Kelompok memberikan kemudahan dalam memperoleh bibit, kemudahan memperoleh informasi mengenai pemeliharaan tanaman, dan kemudahan dalam sub sistem pemasaran melalui mitra kelompok yaitu penggergajian kayu yang berada di sekitar Desa Sidamulih. Hal ini sejalan dengan temuan, sebagian besar responden menyatakan kelompok telah berhasil memberikan kemudahan dan manfaat kepada anggota-anggotanya dalam pengelolaan hutan rakyat.

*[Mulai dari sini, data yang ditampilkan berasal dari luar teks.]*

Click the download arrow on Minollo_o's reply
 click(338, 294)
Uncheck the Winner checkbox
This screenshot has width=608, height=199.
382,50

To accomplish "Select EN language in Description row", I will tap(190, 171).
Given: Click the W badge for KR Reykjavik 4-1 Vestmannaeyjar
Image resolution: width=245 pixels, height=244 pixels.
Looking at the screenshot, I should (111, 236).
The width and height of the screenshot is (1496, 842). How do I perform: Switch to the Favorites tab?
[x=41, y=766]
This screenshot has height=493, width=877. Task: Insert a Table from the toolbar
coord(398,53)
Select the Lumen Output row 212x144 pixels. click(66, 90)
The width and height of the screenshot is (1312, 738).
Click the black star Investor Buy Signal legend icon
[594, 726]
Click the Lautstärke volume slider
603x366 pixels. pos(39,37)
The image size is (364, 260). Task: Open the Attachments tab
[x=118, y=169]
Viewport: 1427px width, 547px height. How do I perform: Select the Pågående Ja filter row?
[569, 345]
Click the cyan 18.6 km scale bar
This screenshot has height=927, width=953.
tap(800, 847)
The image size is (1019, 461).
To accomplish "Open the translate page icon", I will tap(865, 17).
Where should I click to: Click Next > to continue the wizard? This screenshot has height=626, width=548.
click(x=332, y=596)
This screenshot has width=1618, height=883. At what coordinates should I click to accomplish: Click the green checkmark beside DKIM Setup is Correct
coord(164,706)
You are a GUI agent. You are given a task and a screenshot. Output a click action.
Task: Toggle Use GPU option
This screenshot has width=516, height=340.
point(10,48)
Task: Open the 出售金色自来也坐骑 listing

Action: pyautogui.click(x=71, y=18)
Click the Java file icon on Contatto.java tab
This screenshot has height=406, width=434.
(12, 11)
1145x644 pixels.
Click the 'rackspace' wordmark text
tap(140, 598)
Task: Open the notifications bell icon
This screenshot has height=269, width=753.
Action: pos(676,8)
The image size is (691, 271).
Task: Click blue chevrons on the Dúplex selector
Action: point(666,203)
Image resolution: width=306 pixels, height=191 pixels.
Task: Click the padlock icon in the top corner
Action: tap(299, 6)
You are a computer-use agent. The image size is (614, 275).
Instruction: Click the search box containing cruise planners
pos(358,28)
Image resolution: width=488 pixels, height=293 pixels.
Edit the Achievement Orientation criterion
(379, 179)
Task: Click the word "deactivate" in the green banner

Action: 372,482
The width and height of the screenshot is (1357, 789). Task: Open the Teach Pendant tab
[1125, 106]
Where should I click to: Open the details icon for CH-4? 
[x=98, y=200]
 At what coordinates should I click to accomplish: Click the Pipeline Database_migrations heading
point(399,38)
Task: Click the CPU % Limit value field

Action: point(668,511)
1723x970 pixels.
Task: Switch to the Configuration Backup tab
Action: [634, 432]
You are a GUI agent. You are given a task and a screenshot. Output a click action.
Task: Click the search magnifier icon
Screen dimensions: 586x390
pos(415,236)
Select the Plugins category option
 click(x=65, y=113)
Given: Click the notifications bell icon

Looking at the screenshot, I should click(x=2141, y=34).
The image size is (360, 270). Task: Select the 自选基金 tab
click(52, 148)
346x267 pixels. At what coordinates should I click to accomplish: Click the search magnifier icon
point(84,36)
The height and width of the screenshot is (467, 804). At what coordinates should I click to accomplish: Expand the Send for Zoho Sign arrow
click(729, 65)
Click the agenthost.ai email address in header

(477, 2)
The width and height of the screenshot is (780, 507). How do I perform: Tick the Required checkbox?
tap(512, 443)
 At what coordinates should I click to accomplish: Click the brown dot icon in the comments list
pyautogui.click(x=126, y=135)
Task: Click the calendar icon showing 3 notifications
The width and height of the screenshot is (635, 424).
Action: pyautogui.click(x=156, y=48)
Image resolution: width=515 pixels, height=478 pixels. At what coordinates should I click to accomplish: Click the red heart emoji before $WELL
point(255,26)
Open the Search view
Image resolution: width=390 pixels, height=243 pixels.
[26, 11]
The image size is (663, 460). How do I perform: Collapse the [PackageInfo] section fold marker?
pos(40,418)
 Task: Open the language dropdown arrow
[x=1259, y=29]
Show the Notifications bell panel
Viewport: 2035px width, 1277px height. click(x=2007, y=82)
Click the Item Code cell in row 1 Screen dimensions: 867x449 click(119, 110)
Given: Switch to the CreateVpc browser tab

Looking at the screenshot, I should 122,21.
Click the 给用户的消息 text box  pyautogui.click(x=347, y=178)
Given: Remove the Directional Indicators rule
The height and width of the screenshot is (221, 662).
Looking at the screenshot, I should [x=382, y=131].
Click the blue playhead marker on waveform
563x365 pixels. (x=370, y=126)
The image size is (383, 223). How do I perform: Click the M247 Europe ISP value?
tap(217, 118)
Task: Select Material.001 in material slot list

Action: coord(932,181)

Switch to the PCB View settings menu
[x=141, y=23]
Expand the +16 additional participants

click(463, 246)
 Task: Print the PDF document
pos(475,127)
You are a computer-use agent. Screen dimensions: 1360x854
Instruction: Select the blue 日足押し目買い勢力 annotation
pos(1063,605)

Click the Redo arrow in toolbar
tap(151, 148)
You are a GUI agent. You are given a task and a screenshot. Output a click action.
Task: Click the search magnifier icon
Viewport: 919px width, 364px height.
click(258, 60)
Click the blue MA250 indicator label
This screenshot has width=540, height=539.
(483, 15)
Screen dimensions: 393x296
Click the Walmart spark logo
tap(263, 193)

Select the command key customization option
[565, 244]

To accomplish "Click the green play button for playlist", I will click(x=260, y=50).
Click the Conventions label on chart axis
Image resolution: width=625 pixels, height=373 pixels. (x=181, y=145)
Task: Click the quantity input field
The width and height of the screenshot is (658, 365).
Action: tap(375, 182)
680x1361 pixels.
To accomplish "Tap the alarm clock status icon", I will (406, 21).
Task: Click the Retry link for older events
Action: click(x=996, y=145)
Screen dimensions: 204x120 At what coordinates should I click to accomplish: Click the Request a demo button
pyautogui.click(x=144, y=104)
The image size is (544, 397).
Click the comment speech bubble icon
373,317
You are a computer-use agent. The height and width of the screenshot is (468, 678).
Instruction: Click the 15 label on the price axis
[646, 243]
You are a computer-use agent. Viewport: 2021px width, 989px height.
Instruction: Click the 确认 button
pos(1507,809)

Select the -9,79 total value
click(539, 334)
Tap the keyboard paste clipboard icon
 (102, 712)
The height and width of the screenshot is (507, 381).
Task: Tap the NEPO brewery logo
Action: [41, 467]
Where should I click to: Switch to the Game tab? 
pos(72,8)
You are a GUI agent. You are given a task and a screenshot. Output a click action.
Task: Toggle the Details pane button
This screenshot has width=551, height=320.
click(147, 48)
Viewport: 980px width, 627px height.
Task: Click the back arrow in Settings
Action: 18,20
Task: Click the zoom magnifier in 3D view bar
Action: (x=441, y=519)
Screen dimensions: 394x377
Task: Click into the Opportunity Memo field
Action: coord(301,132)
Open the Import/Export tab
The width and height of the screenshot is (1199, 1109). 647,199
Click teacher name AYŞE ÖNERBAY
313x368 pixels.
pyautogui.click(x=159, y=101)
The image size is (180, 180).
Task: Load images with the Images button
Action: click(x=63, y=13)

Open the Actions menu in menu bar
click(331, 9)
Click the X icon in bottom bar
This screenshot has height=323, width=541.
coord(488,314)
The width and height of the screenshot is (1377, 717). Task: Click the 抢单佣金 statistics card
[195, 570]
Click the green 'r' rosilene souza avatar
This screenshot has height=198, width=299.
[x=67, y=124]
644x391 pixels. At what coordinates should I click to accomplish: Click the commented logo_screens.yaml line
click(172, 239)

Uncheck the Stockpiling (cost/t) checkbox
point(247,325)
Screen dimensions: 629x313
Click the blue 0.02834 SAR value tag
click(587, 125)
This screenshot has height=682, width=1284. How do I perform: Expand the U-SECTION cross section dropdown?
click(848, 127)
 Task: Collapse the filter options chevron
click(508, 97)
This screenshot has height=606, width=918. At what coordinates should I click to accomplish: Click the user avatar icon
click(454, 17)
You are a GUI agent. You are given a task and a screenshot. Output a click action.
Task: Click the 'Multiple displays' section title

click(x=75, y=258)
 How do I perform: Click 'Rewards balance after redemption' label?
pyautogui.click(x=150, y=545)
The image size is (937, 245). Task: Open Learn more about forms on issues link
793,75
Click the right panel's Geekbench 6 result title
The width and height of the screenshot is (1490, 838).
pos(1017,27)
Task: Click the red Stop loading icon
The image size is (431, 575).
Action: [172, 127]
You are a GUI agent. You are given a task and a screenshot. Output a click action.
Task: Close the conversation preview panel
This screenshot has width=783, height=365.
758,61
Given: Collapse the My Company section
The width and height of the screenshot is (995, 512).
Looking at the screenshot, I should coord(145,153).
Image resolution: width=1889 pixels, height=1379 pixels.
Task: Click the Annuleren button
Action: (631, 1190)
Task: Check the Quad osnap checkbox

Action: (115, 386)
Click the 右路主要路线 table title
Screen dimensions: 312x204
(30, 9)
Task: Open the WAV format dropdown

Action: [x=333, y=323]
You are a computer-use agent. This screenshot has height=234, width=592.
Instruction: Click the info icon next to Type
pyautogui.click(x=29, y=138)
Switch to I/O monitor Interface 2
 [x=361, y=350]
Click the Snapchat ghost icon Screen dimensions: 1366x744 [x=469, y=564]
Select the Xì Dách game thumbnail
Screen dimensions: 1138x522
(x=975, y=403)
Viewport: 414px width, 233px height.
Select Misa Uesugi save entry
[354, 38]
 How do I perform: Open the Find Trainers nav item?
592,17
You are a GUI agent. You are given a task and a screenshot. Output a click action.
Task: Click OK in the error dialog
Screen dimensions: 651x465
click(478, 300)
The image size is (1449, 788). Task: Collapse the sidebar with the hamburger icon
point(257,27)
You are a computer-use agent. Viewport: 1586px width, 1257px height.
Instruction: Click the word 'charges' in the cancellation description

Sebagian besar responden menyatakan, kelompok juga memotivasi anggota untuk melaksanakan tugas dan perannya sebagai anggota dan pengurus. Hal ini dilakukan misalnya dengan memberikan insentif kepada pengurus pada akhir tahun dan memberikan gambaran keuntungan yang besar bagi anggota jika mengelola hutan rakyatnya dengan baik, seperti menerapkan daur serta jarak tanam. Selain itu, hampir seluruh responden menyatakan, kelompok telah berusaha memberikan solusi terbaik terhadap masalah-masalah yang dialami dalam kelompok. Solusi tentang permasalahan tata batas lahan milik anggota diselesaikan dengan musyawarah dan solusi masalah penyaradan pohon yang melintasi lahan milik anggota lain diselesaikan dengan ganti rugi terhadap kerusakan yang terjadi pada lahan milik yang dilewati.

Kelompok telah menjalin komunikasi yang efektif dengan pemerintah daerah, misalnya dengan BP3K Kecamatan Pamarican, sehingga anggota mendapatkan banyak informasi tentang pengelolaan hutan rakyat. Selain itu, kelompok juga menggunakan sarana-sarana komunikasi kelompok, seperti undangan, papan pengumuman, pertemuan, rapat, dan lain-lain dalam penyebaran

(24)

informasi. Hal ini sejalan dengan data penelitian, sebagian besar responden menyatakan informasi baru hampir selalu tersosialisasi dengan cepat dan tepat kepada seluruh anggota kelompok.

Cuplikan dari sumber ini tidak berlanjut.